[Passage given]
== == ==

The relationship between Cloud & cost

ITRS Group customers; and Cloud

Our customers are continuing to move workloads from traditional on-premise data centres to cloud platforms, orchestrated container environments (e.g. Kubernetes or Openshift) or both.  In our previous newsletter we talked about work we have done to support these environments – running in the cloud, getting data from cloud platforms, running in orchestrated environments, and capturing data from inside applications.

In this newsletter we are focussed on one additional aspect of these environments: cost.

Most businesses are wasting 35% of their cloud spend

That 35% figure is an industry average – we have seen some examples where the number is above 50%.  Why is this happening?  The answer is that companies are using old world processes in the new cloud world.  In the old world, the capacity required for an application would be decided when the application was launched, and then only revisited if the app had performance problems.  This made sense because once the servers and storage were deployed, the cost was spent and couldn’t be recovered.

In the new world, that cost is incurred every hour of every day that the application is running, and companies need to take advantage of cloud flexibility to control it.  After applications are deployed, as part of the DevOps cycle, the allocated capacity should be reviewed regularly and revised to align with requirements.

As a simple example, if the application only runs 8am to 6pm on weekdays, then the instances should be shut down outside of those hours; at the more complicated end of the scale, instances need to be right-sized.

Businesses need to regularly right-size their cloud

Cloud providers like AWS offer literally hundreds of instance types, in dozens of locations, all at different price points.  As you go up the scale, the price per hour typically doubles at each step – so if you are using an instance that is one size too big for your needs then you are spending double what you need to.
Our Cloud Cost Optimizer (CCO) will automatically analyse the usage of every instance over the last three months and recommend the most cost-efficient alternative; soon, it will even make comparisons across multiple cloud providers.

They also need to right-buy

The cloud providers also add complexity in the form of multiple purchase plans.  Typically, you can achieve a much lower per-hour cost if you commit to using that type of instance for a year or more (in the same way that the nightly cost of house on a one-year lease is way lower than for a 3-night AirBnB stay).  But to determine the optimal commitment across thousands of instances, with dozens of different characteristics is not easy – we have seen examples where customers have paid for these plans and are losing money on them (in fact, this is so common that Amazon even has a secondary market where you can resell this pre-paid capacity).

Again, CCO has customers covered for this.  It automatically compares customers existing spend for their existing platforms, with a range of alternatives using pricing rules automatically captured from the cloud platforms on a daily basis.

Cost is the new Capacity

In summary, cloud platforms provide elastic capacity, but at a cost.  Customers are no longer limited by the infrastructure they have in their data centres, but by their budgets.  CCO helps them ensure they get the best bang for their buck.

== == ==

[What is asked]
a) Translate this sentence from the newsletter on cloud cost into French: "In summary, cloud platforms provide elastic capacity, but at a cost."
b) According to the newsletter on cloud cost, over what period does the Cloud Cost Optimizer analyze the usage of every instance?
The records that come next have no connection to the newsletter on cloud cost.

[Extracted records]
== == ==

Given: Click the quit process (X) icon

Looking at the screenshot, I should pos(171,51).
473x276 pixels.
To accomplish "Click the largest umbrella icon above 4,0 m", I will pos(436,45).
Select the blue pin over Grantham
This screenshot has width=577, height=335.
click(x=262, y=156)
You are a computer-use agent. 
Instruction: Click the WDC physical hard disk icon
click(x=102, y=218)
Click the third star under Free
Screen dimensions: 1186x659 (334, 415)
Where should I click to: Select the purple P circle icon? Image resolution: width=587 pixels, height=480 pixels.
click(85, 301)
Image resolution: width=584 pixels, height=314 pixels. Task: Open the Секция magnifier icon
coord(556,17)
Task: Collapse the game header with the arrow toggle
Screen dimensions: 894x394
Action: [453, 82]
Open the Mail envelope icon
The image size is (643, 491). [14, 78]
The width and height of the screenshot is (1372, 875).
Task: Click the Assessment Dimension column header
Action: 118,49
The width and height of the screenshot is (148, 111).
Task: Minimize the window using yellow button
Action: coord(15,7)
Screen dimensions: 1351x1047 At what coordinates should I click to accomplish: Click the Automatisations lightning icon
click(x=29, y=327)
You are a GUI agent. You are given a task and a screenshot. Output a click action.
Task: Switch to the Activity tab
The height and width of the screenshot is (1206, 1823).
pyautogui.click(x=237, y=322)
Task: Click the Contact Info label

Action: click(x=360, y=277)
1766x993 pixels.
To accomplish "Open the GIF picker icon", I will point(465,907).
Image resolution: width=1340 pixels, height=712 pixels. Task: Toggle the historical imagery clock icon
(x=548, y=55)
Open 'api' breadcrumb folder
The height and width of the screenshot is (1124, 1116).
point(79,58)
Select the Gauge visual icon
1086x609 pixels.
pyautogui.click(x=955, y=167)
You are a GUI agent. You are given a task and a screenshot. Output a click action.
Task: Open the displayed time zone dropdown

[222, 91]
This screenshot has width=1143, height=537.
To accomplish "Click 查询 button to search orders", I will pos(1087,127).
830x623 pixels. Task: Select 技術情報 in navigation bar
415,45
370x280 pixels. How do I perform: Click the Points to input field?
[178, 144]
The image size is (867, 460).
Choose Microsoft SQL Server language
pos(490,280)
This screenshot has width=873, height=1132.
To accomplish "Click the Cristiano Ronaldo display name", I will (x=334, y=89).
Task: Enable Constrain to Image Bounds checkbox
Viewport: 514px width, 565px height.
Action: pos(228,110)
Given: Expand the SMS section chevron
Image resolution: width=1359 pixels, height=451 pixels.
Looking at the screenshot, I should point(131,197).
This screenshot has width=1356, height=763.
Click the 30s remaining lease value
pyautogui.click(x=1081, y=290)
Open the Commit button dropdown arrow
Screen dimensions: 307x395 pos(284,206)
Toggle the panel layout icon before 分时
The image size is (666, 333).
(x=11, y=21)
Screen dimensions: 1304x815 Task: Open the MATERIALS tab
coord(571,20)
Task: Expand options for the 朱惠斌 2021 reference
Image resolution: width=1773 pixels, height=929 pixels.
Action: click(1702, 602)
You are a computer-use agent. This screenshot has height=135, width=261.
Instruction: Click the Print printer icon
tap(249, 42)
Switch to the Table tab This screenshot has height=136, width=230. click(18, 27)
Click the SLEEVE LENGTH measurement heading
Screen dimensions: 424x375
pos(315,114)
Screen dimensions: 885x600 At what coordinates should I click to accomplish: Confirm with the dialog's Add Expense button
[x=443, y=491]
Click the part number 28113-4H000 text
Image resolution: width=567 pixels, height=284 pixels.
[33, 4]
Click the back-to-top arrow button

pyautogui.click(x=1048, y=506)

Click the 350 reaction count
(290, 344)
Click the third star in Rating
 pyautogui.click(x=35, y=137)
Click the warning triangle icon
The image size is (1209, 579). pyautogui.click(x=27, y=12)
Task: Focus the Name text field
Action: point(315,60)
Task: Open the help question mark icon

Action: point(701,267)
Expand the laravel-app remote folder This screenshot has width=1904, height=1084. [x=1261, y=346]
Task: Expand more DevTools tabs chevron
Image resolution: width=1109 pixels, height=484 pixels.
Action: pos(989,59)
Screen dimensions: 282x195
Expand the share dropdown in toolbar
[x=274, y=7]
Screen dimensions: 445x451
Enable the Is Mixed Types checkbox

== == ==

[Answer set]
a) En résumé, les plateformes cloud offrent une capacité élastique, mais à un coût.

b) The last three months.